How we live, eat, absorb information, and die are all radically different: a daytime hunter-gatherer species became a mostly dispersed, settled, agricultural species. And then, in a single century, we became a majority urban species. Studying rapid changes in brains animal and human gives us a benchmark to understand how changes occurred over thousands of years, then hundreds of years, and even over the past few decades.

Paleoneurology should retool itself to focus on changes occurring in far shorter timespans, on the rapid rewiring that can result in explosions of autism, on impacts of drastic changes in diet, size, and weight. We need a historic context for the evolution that occurs as our core brain inputs shift from observing nature to reading pages and then digital screens. We have to understand what happens when brains that evolved around contemplation, observation, boredom, interrupted by sudden violence, are now bombarded from every direction as our phones, computers, tablets, TVs, tickers, ads, and masses of humans demand an immediate assessment and response. We are de facto outsourcing and melding parts of our memories with external devices, like our PDAs.

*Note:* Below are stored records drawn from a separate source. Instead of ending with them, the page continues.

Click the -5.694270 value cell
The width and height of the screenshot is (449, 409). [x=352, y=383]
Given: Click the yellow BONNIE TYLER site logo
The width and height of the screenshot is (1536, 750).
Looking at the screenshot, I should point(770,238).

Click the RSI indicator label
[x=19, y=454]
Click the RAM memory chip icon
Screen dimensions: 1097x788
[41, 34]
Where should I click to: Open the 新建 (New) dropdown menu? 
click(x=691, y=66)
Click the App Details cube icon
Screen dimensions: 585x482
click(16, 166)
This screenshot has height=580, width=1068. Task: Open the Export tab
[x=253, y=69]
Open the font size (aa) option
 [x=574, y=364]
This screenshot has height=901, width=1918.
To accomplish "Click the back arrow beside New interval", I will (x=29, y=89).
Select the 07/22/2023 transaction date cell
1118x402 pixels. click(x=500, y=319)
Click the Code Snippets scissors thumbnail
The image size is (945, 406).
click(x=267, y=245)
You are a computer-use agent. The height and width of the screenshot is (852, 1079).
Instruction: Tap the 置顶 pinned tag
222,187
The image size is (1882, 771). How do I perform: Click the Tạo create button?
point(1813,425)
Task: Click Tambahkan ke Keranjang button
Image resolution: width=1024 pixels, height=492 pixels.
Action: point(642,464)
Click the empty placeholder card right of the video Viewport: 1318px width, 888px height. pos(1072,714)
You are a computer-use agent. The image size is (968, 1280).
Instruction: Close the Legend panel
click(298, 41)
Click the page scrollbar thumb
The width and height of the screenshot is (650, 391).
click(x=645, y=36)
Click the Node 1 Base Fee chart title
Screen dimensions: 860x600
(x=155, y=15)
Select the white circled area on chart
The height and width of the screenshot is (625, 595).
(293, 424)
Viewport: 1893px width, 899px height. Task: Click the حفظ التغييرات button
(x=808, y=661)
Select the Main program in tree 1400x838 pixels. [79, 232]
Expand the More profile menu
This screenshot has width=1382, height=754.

What remains a somewhat sleepy, slow-moving field should take up the challenge of understanding enormous change in short periods of time. It is possible that a 1950s brain, for better and worse, might look Jurassic when compared, on a wiring and chemical level, to a current brain. Same might be true for animals, like the once shy pigeons that migrated from farms into cities and became aggressive pests.

Given that one in five Americans is now taking a mind-altering drug(s), the experiment continues and accelerates. Never mind fields like optogenetics, which alter and reconnect our brains, thoughts, memories, fears using light stimuli projected inside the brain. Eventual implants will radically change brain design, inputs, and outputs. Having a baseline, a good paleoneurological history of brain design, for ourselves and many other basic species, may teach us a lot about what our brains were, where they came from, but even more important, what they are becoming. I bet this is a challenge Tilly Edinger would have relished.